Data for processing →
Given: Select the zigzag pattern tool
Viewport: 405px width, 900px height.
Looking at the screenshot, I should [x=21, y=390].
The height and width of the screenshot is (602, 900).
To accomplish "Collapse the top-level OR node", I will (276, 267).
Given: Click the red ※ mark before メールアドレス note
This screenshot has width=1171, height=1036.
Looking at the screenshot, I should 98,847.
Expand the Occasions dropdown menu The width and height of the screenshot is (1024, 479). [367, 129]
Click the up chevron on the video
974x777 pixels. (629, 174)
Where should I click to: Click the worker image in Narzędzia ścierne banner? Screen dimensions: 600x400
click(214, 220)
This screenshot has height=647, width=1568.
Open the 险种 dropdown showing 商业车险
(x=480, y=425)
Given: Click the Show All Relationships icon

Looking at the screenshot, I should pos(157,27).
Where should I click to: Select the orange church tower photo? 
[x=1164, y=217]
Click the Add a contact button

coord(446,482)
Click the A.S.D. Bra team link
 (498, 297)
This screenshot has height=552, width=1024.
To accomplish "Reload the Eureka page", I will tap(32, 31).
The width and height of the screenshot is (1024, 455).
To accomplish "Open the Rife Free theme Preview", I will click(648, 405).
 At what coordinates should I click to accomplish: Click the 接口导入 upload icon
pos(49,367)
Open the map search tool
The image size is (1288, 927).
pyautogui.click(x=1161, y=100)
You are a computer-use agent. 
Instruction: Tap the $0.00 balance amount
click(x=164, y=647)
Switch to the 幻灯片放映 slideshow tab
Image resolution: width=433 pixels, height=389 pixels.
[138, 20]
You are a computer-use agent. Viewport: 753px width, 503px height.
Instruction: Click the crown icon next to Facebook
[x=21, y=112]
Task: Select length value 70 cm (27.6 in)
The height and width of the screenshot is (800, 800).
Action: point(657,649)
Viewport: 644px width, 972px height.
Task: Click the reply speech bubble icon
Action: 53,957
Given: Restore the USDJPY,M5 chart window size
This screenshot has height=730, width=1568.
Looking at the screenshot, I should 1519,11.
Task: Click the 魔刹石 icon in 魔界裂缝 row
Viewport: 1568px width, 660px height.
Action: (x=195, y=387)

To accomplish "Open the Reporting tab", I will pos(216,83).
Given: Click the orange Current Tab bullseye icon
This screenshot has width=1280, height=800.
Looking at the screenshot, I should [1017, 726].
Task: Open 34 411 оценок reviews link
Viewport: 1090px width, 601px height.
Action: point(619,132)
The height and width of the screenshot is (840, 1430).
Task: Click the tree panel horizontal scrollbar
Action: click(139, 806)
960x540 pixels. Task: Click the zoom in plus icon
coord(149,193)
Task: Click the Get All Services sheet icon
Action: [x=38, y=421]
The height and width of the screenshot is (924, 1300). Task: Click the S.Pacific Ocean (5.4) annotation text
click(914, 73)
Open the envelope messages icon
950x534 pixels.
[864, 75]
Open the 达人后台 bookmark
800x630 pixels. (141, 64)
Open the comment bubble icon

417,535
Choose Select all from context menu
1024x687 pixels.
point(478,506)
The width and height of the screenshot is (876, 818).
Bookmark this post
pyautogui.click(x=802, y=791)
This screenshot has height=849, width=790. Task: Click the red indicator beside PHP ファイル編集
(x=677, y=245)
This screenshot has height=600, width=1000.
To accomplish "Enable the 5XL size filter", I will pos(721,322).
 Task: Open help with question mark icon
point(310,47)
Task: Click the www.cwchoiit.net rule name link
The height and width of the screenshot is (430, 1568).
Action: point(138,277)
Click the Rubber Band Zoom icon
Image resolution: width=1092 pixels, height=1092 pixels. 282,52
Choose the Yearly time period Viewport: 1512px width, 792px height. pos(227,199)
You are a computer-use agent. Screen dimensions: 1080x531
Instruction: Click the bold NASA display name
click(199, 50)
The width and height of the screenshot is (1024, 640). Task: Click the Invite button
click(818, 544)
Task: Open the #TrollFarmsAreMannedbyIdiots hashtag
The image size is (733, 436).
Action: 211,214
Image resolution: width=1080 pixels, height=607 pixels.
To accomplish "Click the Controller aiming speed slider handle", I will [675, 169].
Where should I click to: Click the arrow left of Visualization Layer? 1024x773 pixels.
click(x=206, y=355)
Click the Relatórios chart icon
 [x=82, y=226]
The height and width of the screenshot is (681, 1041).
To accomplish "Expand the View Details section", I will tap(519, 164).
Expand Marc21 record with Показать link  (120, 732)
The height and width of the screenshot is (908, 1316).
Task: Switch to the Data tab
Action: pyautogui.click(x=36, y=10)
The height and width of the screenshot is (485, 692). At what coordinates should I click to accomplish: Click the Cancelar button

Exercise requirements →
In the entries above, restate word for word the lines between the one holding "Viewport: 1568px width, 660px height." and the one holding "Task: Open 34 411 оценок reviews link", inclusive, and nothing besides.

Finished task →
Viewport: 1568px width, 660px height.
Action: (x=195, y=387)

To accomplish "Open the Reporting tab", I will pos(216,83).
Given: Click the orange Current Tab bullseye icon
This screenshot has width=1280, height=800.
Looking at the screenshot, I should [1017, 726].
Task: Open 34 411 оценок reviews link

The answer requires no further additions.